11 novembro 2025


“Angola é Portugal”

Memórias de uma parede que fala sobre o tempo, a história e o que ficou por compreender.


            Há dias voltei à casa dos meus avós. O cenário de tantas memórias de infância. Aquele lugar onde o tempo parece ter parado, mas onde cada pedra ainda guarda um eco da minha infância. Já não mora lá ninguém, mas aquele lugar ainda fala. As memórias continuam vivas, espalhadas pelos cantos, misturadas no cheiro a madeira antiga e no silêncio das paredes.

            Foi num desses cantos, num velho coberto, que reencontrei uma inscrição que sempre me intrigou e despertou a curiosidade. “ANGOLA É PORTUGAL
Letras brancas, toscas, desenhadas sobre a pedra, como se quisessem resistir ao esquecimento.

            Lembro-me de a ver quando era criança, sem compreender o seu peso. Hoje, precisamente no dia em que se comemoram os 50 anos da independência de Angola, aquela frase regressou à minha memória. Agora com outro significado, mais denso, mais humano. Soube, com o tempo, que foi escrita pelos meus tios, ainda miúdos, provavelmente no início dos anos 60. Quando ainda frequentavam a escola, quando o mapa de Portugal ainda incluía as antigas colónias. Era o reflexo de uma educação moldada pela propaganda, de um país fechado sobre si mesmo, onde se confundia identidade com domínio. Era essa lição que se aprendia nas salas de aula, cuidadosamente controladas pelo regime do Estado Novo. Um tempo que felizmente não me calejou pois tive a sorte de nascer em Liberdade.

            Talvez, para muitos jovens daquela geração, essa frase fosse uma justificação inconsciente para embarcar numa guerra que não compreendiam. Uma guerra que lhes foi imposta, fruto de um tempo em que as palavras “pátria” e “obediência” tinham um preço alto demais. Muitos regressaram marcados, outros por lá ficaram para sempre. Na verdade combatia-se para defender uma ideia, uma ficção construída por um regime que temia o fim do império.

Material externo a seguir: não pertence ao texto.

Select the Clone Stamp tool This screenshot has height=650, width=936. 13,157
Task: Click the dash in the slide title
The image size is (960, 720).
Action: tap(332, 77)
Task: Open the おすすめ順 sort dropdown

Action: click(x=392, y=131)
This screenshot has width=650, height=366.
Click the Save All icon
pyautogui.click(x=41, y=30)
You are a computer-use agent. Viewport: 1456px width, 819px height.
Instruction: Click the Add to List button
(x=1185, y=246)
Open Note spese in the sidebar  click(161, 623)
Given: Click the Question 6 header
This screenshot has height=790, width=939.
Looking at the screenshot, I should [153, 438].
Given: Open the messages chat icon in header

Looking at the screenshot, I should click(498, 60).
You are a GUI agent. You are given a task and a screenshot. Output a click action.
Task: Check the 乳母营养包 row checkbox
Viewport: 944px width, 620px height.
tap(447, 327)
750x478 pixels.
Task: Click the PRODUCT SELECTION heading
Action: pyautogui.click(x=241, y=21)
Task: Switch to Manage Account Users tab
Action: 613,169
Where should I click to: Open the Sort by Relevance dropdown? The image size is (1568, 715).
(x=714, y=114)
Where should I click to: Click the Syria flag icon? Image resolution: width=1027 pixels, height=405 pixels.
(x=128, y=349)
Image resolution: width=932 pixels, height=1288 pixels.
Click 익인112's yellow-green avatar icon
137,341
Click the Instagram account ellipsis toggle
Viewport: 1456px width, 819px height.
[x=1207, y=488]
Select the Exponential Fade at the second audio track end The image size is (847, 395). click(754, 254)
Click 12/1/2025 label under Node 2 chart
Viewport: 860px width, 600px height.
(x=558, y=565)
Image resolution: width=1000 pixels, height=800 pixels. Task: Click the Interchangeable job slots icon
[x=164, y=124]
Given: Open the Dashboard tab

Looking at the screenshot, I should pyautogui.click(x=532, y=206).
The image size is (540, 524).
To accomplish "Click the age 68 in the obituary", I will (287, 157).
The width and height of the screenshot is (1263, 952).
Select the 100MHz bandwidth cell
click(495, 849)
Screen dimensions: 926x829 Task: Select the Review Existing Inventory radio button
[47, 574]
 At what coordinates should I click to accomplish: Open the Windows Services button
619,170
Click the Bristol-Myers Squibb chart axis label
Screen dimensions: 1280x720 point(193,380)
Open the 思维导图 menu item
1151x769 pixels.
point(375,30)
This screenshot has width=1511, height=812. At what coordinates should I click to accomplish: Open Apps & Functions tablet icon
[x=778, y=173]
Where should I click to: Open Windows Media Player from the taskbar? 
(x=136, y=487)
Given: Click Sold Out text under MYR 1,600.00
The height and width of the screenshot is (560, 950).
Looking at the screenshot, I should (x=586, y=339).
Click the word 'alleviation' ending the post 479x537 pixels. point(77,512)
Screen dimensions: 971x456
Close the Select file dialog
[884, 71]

            Hoje leio essa inscrição de outra forma. Não como um grito de posse, mas como o testemunho de uma época em que as fronteiras se traçavam à força e as consciências eram moldadas pelo medo.
E, paradoxalmente, vejo nela também a lembrança de uma ligação profunda. Uma ligação cultural e humana entre povos que o tempo separou politicamente, mas que continuam entrelaçados na memória e na língua. Cinquenta anos depois da independência, a frase ganha outro significado.
Não como uma afirmação de domínio, mas como um convite à reflexão sobre tudo o que nos une. A língua, a cultura, a memória, o sofrimento partilhado e as cicatrizes que ainda persistem.

            A parede continua lá, firme, como quem guarda segredos antigos. Como um fragmento da nossa história coletiva. E aquela frase, escrita à pressa e sem grande cuidado, acabou por se tornar um fragmento de história. Não só da minha família, mas também de um país que aprendeu e continua a aprender, com dor, o valor da liberdade e da verdade.